- Episode no.: Season 7 Episode 6
- Directed by: David Nutter
- Written by: Etan Frankel
- Cinematography by: Loren Yaconelli
- Editing by: John M. Valerio
- Original release date: November 6, 2016
- Running time: 58 minutes

Guest appearances
- June Squibb as Etta (special guest star); Alicia Coppola as Sue; Elliot Fletcher as Trevor; José Julián as Joaquin; Andrew Leeds as Micah; Pasha Lychnikoff as Yvon; Peter Macon as Luther Winslow; Ruby Modine as Sierra; Arden Myrin as Dollface Dolores; Zack Pearlman as Neil; Jaylen Barron as Dominique Winslow; Beth Payne as Mariana;

Episode chronology
| ← Previous "Own Your Shit" | Next → "You'll Never Ever Get a Chicken in Your Whole Entire Life" |
- Shameless season 7

= The Defenestration of Frank =

"The Defenestration of Frank" is the sixth episode of the seventh season of the American television comedy drama Shameless, an adaptation of the British series of the same name. It is the 78th overall episode of the series and was written by executive producer Etan Frankel and directed by executive producer David Nutter. It originally aired on Showtime on November 6, 2016.

The series is set on the South Side of Chicago, Illinois, and depicts the poor, dysfunctional family of Frank Gallagher, a neglectful single father of six: Fiona, Phillip, Ian, Debbie, Carl, and Liam. He spends his days drunk, high, or in search of money, while his children need to learn to take care of themselves. In the episode, Fiona makes a big decision for her future, while Frank takes advantage of the money provided for the shelter. Meanwhile, Lip continues his operation with Joaquin, while Debbie announces a shocking decision.

According to Nielsen Media Research, the episode was seen by an estimated 1.44 million household viewers and gained a 0.5 ratings share among adults aged 18–49. The episode received generally positive reviews from critics, although some were unsatisfied with the episode's subplots.

==Plot==
Fiona (Emmy Rossum) buys an A/C unit for her bedroom, and decides to pursue buying the laundromat from Etta (June Squibb). Fiona convinces her in buying the lease by asking for a $100,000 loan, and Etta will still be allowed to live in her apartment upstairs. However, Fiona is disappointed when the bank is only willing to lend $80,000.

Debbie (Emma Kenney) has moved in with Sierra's paralytic brother Neil (Zack Pearlman), whose brain injury has caused him to say the very first thing that comes up in his head. She invites her family to dine with them, except for Fiona. Carl (Ethan Cutkosky) has been accepted into military school, but is having second thoughts about joining after considering he might be a victim of hazing. Dominique (Jaylen Barron) also is interested in getting back with him, although Luther (Peter Macon) later shows Carl that she is once again cheating on him. While transporting a woman in the ambulance, Ian (Cameron Monaghan) is shaken when the woman dies despite his efforts.

+++

● EXERCISE SET:
1: Change "pixels" to "px" throughout the entries from the start through the line that contains "tap(23, 127)". Give that stretch again with nothing else altered.
2: Continue the plot summary of the Shameless episode from the point where it stops.

+++

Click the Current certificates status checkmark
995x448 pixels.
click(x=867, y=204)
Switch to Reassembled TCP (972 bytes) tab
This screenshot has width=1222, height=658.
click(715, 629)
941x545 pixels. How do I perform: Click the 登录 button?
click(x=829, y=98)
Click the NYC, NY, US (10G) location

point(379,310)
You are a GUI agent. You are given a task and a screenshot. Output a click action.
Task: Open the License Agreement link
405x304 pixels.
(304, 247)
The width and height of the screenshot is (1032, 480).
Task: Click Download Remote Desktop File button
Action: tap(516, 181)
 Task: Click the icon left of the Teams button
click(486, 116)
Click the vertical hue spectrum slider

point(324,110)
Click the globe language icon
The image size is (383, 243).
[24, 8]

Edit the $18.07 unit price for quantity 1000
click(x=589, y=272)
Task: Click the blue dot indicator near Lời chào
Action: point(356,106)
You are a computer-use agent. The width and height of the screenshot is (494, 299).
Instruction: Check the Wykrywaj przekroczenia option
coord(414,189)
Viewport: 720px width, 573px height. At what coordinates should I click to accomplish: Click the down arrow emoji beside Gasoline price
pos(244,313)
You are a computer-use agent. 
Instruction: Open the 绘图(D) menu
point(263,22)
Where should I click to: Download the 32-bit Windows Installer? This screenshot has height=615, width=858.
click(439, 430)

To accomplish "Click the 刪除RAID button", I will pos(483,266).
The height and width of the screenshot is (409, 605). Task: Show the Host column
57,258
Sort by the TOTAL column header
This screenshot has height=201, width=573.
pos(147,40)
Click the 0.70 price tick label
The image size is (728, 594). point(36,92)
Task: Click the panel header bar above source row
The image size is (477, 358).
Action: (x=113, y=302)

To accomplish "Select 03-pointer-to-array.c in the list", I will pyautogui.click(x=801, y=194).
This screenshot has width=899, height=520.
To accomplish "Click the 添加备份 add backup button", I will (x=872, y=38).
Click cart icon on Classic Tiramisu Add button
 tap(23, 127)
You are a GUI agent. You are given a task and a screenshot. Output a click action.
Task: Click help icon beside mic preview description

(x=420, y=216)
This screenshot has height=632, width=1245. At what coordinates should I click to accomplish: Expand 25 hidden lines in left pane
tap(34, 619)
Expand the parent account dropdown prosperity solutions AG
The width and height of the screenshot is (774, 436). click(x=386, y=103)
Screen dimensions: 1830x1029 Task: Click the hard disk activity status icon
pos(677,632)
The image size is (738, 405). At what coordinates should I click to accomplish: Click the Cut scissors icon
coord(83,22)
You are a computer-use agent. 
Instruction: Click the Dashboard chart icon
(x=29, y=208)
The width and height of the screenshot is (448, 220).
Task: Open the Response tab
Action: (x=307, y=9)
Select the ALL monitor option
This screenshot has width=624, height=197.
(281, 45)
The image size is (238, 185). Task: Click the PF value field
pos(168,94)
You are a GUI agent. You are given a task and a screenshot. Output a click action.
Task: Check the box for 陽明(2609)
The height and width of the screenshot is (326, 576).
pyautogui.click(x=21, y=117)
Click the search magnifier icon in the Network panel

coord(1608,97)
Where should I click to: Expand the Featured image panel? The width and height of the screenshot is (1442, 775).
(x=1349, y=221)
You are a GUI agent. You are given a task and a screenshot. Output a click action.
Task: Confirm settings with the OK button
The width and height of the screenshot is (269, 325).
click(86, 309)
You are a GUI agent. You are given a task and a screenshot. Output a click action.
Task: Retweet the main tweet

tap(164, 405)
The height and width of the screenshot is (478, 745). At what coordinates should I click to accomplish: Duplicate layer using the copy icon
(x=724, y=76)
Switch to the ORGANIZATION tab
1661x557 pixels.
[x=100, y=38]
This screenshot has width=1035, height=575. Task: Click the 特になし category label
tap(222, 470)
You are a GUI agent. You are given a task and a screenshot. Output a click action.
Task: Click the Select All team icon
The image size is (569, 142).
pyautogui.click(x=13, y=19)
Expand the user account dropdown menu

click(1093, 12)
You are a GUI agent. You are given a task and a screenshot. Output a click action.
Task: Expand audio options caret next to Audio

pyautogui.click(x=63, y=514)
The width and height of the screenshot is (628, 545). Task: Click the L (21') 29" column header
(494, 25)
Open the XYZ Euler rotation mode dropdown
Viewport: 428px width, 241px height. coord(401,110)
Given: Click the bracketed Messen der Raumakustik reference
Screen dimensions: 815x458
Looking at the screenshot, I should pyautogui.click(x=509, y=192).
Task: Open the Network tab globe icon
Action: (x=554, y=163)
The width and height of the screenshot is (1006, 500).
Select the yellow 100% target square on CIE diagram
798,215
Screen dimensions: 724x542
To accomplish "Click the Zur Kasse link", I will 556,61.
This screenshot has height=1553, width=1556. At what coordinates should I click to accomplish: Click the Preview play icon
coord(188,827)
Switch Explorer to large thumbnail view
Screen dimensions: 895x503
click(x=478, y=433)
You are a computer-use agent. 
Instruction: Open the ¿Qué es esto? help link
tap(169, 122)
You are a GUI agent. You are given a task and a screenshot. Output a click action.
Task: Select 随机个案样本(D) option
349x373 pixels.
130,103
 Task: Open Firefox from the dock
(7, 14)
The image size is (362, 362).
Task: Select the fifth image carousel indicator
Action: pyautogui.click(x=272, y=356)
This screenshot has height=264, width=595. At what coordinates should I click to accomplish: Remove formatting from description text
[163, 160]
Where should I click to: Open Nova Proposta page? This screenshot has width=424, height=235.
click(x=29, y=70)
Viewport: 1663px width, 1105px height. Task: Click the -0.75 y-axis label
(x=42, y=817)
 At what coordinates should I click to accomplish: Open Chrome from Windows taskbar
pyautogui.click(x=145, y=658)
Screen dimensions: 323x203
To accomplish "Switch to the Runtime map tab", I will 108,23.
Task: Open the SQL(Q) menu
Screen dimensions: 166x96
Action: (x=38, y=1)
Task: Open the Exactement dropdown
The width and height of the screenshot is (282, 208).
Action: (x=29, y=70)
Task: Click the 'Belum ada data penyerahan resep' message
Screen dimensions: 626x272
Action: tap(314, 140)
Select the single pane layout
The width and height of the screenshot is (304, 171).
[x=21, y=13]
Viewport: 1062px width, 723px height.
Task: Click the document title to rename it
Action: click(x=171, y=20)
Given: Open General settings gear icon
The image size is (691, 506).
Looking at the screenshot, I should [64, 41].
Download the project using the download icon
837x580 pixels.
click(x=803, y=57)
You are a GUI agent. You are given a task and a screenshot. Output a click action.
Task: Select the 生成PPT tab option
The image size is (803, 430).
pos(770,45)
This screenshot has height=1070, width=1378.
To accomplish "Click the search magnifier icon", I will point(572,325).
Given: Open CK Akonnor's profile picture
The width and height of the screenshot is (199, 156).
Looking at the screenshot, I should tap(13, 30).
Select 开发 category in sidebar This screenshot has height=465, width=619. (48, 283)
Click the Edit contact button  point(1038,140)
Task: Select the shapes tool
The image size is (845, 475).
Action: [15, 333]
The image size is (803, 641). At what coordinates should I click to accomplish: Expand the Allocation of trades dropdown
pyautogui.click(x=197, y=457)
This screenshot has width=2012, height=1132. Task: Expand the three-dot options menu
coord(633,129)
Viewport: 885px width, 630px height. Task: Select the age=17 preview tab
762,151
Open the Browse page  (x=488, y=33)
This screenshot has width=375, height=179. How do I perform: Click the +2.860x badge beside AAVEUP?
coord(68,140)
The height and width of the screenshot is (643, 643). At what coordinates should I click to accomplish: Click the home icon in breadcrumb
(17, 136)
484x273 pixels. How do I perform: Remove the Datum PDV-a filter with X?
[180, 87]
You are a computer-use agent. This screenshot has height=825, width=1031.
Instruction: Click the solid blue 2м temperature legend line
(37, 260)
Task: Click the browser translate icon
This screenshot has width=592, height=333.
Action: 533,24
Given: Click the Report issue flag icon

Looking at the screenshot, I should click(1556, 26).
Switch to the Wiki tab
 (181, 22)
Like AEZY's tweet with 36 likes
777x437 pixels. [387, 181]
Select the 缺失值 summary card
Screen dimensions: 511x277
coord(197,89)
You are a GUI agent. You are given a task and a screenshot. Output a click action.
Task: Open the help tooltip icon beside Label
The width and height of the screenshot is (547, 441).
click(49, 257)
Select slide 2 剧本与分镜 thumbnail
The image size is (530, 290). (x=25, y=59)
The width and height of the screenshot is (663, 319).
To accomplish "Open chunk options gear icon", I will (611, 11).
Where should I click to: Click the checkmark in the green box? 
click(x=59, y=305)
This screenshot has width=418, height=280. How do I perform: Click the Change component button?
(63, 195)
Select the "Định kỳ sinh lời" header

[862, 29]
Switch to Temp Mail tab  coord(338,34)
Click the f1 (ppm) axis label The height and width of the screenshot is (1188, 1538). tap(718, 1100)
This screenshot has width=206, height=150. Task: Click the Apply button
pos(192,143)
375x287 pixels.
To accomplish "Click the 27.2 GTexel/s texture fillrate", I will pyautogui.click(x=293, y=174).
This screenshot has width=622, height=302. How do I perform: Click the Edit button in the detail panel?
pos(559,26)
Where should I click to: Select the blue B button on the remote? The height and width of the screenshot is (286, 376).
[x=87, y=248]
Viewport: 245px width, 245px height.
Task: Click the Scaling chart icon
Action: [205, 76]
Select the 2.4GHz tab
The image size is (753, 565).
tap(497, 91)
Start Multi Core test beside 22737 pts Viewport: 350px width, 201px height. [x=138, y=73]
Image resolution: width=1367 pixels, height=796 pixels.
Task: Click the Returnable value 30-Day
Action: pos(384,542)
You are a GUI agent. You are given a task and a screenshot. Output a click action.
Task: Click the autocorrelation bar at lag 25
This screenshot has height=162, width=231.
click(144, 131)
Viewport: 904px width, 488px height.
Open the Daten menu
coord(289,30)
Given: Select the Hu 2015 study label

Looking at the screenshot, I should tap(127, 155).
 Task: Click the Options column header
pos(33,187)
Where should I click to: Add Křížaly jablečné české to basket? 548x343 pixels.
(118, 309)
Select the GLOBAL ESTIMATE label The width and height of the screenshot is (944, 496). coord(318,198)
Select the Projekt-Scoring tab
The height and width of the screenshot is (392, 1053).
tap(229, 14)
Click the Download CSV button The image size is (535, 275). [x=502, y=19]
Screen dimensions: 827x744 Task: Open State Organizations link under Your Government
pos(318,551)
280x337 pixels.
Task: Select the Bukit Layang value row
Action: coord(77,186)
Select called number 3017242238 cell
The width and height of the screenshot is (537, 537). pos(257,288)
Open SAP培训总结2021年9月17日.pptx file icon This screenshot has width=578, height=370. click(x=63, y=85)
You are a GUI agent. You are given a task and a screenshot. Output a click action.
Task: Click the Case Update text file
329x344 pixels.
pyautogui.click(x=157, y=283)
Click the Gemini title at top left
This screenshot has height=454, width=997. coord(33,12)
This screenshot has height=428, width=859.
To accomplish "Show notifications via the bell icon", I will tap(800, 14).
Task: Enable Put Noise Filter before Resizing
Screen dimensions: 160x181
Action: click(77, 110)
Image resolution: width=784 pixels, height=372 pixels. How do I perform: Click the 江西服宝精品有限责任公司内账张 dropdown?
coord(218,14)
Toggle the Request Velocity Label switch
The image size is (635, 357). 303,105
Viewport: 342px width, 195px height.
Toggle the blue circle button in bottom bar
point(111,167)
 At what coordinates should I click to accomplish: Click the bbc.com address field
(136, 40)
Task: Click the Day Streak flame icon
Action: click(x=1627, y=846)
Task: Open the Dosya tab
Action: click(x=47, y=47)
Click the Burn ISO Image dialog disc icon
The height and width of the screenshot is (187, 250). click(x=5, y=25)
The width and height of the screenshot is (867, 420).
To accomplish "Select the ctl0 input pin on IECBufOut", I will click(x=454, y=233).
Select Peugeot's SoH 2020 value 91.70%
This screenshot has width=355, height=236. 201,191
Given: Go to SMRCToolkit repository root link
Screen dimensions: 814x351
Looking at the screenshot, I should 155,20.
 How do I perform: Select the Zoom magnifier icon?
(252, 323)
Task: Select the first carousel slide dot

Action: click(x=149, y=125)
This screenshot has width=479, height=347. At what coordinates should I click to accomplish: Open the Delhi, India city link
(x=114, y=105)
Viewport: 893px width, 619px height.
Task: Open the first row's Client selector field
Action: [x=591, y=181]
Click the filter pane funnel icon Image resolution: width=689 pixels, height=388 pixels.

+++

● SOLVED PROBLEMS:
1:
Click the Current certificates status checkmark
995x448 px.
click(x=867, y=204)
Switch to Reassembled TCP (972 bytes) tab
This screenshot has width=1222, height=658.
click(715, 629)
941x545 px. How do I perform: Click the 登录 button?
click(x=829, y=98)
Click the NYC, NY, US (10G) location

point(379,310)
You are a GUI agent. You are given a task and a screenshot. Output a click action.
Task: Open the License Agreement link
405x304 px.
(304, 247)
The width and height of the screenshot is (1032, 480).
Task: Click Download Remote Desktop File button
Action: tap(516, 181)
 Task: Click the icon left of the Teams button
click(486, 116)
Click the vertical hue spectrum slider

point(324,110)
Click the globe language icon
The image size is (383, 243).
[24, 8]

Edit the $18.07 unit price for quantity 1000
click(x=589, y=272)
Task: Click the blue dot indicator near Lời chào
Action: point(356,106)
You are a computer-use agent. The width and height of the screenshot is (494, 299).
Instruction: Check the Wykrywaj przekroczenia option
coord(414,189)
Viewport: 720px width, 573px height. At what coordinates should I click to accomplish: Click the down arrow emoji beside Gasoline price
pos(244,313)
You are a computer-use agent. 
Instruction: Open the 绘图(D) menu
point(263,22)
Where should I click to: Download the 32-bit Windows Installer? This screenshot has height=615, width=858.
click(439, 430)

To accomplish "Click the 刪除RAID button", I will pos(483,266).
The height and width of the screenshot is (409, 605). Task: Show the Host column
57,258
Sort by the TOTAL column header
This screenshot has height=201, width=573.
pos(147,40)
Click the 0.70 price tick label
The image size is (728, 594). point(36,92)
Task: Click the panel header bar above source row
The image size is (477, 358).
Action: (x=113, y=302)

To accomplish "Select 03-pointer-to-array.c in the list", I will pyautogui.click(x=801, y=194).
This screenshot has width=899, height=520.
To accomplish "Click the 添加备份 add backup button", I will (x=872, y=38).
Click cart icon on Classic Tiramisu Add button
 tap(23, 127)

2:
As Frank (William H. Macy) gets the inhabitants at the shelter to act as beggars in the street, he has the church donate some furniture. Subsequently, he resells the furniture and keeps most of the money for himself. As he is counting the money, he is visited by Debbie, who asks for a favor; she wants to marry Neil and wants him to sign papers in allowing it as she is not an adult. Frank refuses, feeling that Debbie is condemned to a long life before finally getting Neil's cash as he is still relatively young. Debbie angrily leaves, although one of Frank's inhabitants overhears Frank explaining his money plans. Later, Frank returns to the shelter to bury the money, only to find that they have already discovered it. Angry at Frank's actions, they kick him out of the window and exile him from the house.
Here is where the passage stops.